▶ [DATA RECORDS]:
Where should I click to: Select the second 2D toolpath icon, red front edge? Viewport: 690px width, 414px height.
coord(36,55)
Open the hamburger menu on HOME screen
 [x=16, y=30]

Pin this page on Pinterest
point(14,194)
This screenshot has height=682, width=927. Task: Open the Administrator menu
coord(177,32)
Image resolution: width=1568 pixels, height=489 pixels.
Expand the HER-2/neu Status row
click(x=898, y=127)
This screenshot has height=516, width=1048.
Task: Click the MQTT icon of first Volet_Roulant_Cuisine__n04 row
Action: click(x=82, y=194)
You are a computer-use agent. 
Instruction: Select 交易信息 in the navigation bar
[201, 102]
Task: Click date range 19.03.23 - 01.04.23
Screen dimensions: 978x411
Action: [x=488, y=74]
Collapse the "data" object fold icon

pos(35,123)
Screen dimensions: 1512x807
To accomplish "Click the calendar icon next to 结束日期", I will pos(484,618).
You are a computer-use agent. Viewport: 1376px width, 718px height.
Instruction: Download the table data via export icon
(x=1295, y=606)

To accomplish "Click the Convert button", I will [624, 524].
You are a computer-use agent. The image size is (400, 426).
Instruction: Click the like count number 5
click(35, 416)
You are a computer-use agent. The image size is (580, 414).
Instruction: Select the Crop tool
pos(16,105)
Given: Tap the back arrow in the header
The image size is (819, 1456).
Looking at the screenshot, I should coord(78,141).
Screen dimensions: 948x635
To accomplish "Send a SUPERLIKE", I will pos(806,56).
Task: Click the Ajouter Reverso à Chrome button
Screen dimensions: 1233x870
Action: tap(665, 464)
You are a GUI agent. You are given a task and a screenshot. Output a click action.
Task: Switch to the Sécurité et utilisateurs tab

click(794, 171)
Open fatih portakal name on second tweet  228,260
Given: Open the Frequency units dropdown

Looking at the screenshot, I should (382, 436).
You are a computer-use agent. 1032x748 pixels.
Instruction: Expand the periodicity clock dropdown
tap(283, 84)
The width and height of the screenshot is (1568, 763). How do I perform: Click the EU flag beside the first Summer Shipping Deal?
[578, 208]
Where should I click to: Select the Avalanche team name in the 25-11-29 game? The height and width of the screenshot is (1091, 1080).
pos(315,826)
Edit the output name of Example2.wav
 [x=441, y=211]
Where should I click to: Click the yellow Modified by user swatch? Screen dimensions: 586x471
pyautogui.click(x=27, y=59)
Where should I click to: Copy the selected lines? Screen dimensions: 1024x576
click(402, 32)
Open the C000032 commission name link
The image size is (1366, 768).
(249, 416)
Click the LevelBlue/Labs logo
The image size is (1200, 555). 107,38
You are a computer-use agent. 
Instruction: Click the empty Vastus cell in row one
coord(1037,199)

▶ [TASK INSTRUCTIONS]: Would you write out the listing above exactly, in full?

▶ [FINAL ANSWER]:
Where should I click to: Select the second 2D toolpath icon, red front edge? Viewport: 690px width, 414px height.
coord(36,55)
Open the hamburger menu on HOME screen
 [x=16, y=30]

Pin this page on Pinterest
point(14,194)
This screenshot has height=682, width=927. Task: Open the Administrator menu
coord(177,32)
Image resolution: width=1568 pixels, height=489 pixels.
Expand the HER-2/neu Status row
click(x=898, y=127)
This screenshot has height=516, width=1048.
Task: Click the MQTT icon of first Volet_Roulant_Cuisine__n04 row
Action: click(x=82, y=194)
You are a computer-use agent. 
Instruction: Select 交易信息 in the navigation bar
[201, 102]
Task: Click date range 19.03.23 - 01.04.23
Screen dimensions: 978x411
Action: [x=488, y=74]
Collapse the "data" object fold icon

pos(35,123)
Screen dimensions: 1512x807
To accomplish "Click the calendar icon next to 结束日期", I will pos(484,618).
You are a computer-use agent. Viewport: 1376px width, 718px height.
Instruction: Download the table data via export icon
(x=1295, y=606)

To accomplish "Click the Convert button", I will [624, 524].
You are a computer-use agent. The image size is (400, 426).
Instruction: Click the like count number 5
click(35, 416)
You are a computer-use agent. The image size is (580, 414).
Instruction: Select the Crop tool
pos(16,105)
Given: Tap the back arrow in the header
The image size is (819, 1456).
Looking at the screenshot, I should coord(78,141).
Screen dimensions: 948x635
To accomplish "Send a SUPERLIKE", I will pos(806,56).
Task: Click the Ajouter Reverso à Chrome button
Screen dimensions: 1233x870
Action: tap(665, 464)
You are a GUI agent. You are given a task and a screenshot. Output a click action.
Task: Switch to the Sécurité et utilisateurs tab

click(794, 171)
Open fatih portakal name on second tweet  228,260
Given: Open the Frequency units dropdown

Looking at the screenshot, I should (382, 436).
You are a computer-use agent. 1032x748 pixels.
Instruction: Expand the periodicity clock dropdown
tap(283, 84)
The width and height of the screenshot is (1568, 763). How do I perform: Click the EU flag beside the first Summer Shipping Deal?
[578, 208]
Where should I click to: Select the Avalanche team name in the 25-11-29 game? The height and width of the screenshot is (1091, 1080).
pos(315,826)
Edit the output name of Example2.wav
 [x=441, y=211]
Where should I click to: Click the yellow Modified by user swatch? Screen dimensions: 586x471
pyautogui.click(x=27, y=59)
Where should I click to: Copy the selected lines? Screen dimensions: 1024x576
click(402, 32)
Open the C000032 commission name link
The image size is (1366, 768).
(249, 416)
Click the LevelBlue/Labs logo
The image size is (1200, 555). 107,38
You are a computer-use agent. 
Instruction: Click the empty Vastus cell in row one
coord(1037,199)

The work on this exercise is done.